--- START ---
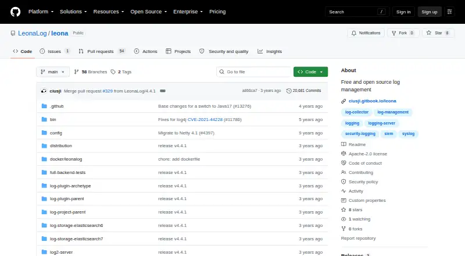Image resolution: width=465 pixels, height=256 pixels.
Task: Open the GitHub homepage logo
Action: (16, 12)
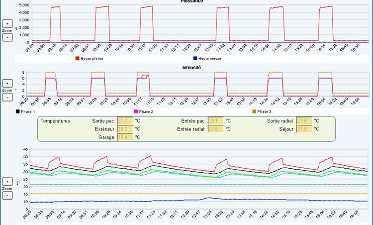The height and width of the screenshot is (225, 373).
Task: Click the blue Heure creuse legend swatch
Action: [194, 58]
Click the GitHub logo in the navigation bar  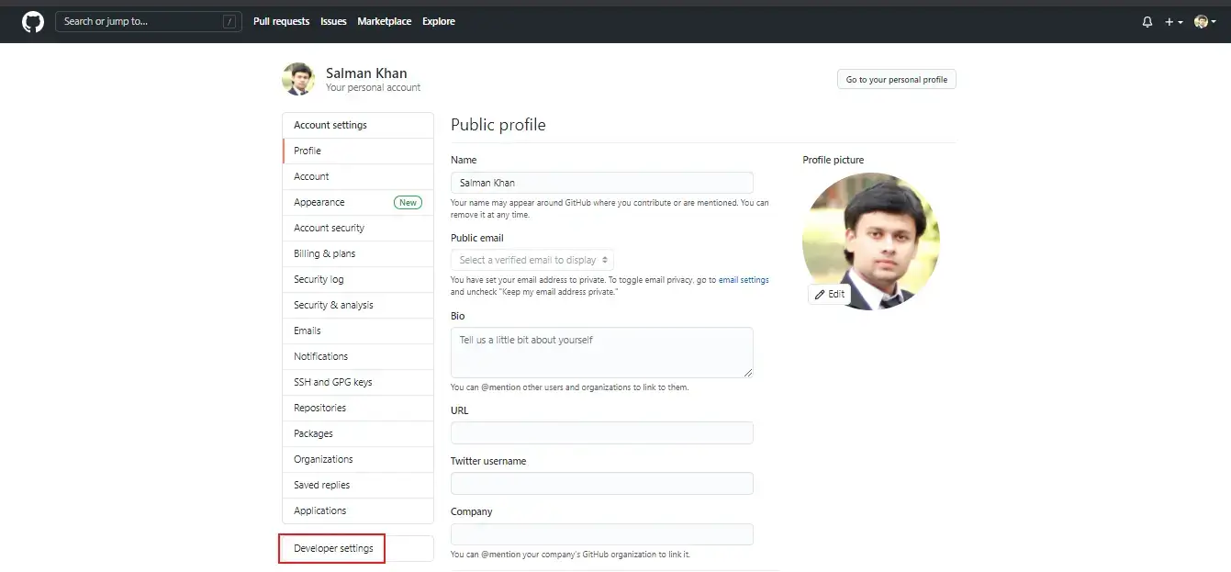click(x=31, y=20)
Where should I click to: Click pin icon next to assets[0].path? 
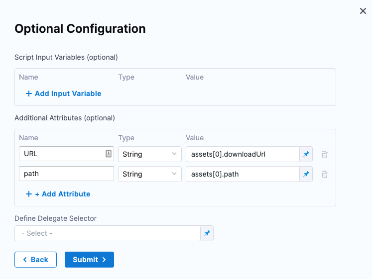(306, 174)
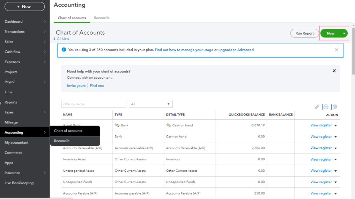The height and width of the screenshot is (199, 355).
Task: Open the All account type filter dropdown
Action: click(150, 104)
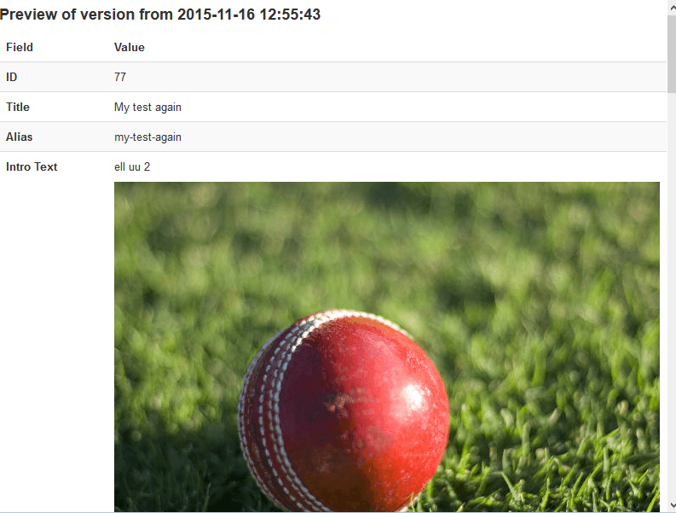Select the ID row label
The width and height of the screenshot is (676, 513).
12,77
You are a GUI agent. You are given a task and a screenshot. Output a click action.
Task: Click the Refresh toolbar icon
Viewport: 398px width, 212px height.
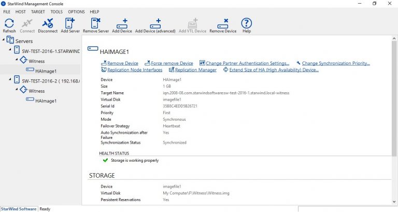click(x=9, y=23)
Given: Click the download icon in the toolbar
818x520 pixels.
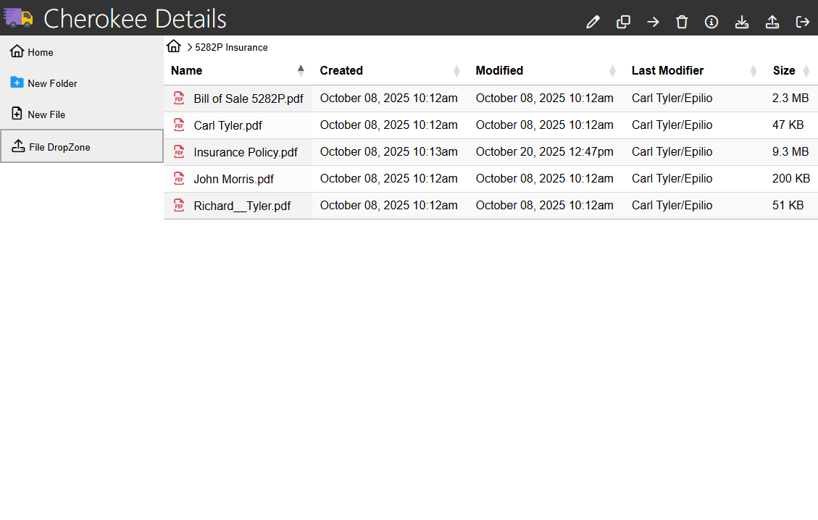Looking at the screenshot, I should click(741, 22).
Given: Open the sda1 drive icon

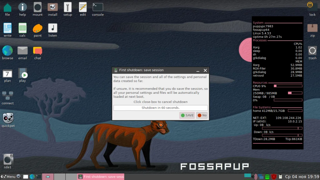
--- END ---
[What to work on] Exact copy, pictures excluded: from the line with "Where should I" up to and including the line with "Given: Click the download icon in the toolbar" in the data above.

[Final answer]
Where should I click to: Click pin icon next to assets[0].path? 
(306, 174)
The height and width of the screenshot is (199, 355).
Task: Open the All account type filter dropdown
Action: click(150, 104)
Select the ID row label
The width and height of the screenshot is (676, 513).
12,77
You are a GUI agent. You are given a task and a screenshot. Output a click action.
Task: Click the Refresh toolbar icon
Viewport: 398px width, 212px height.
click(x=9, y=23)
Given: Click the download icon in the toolbar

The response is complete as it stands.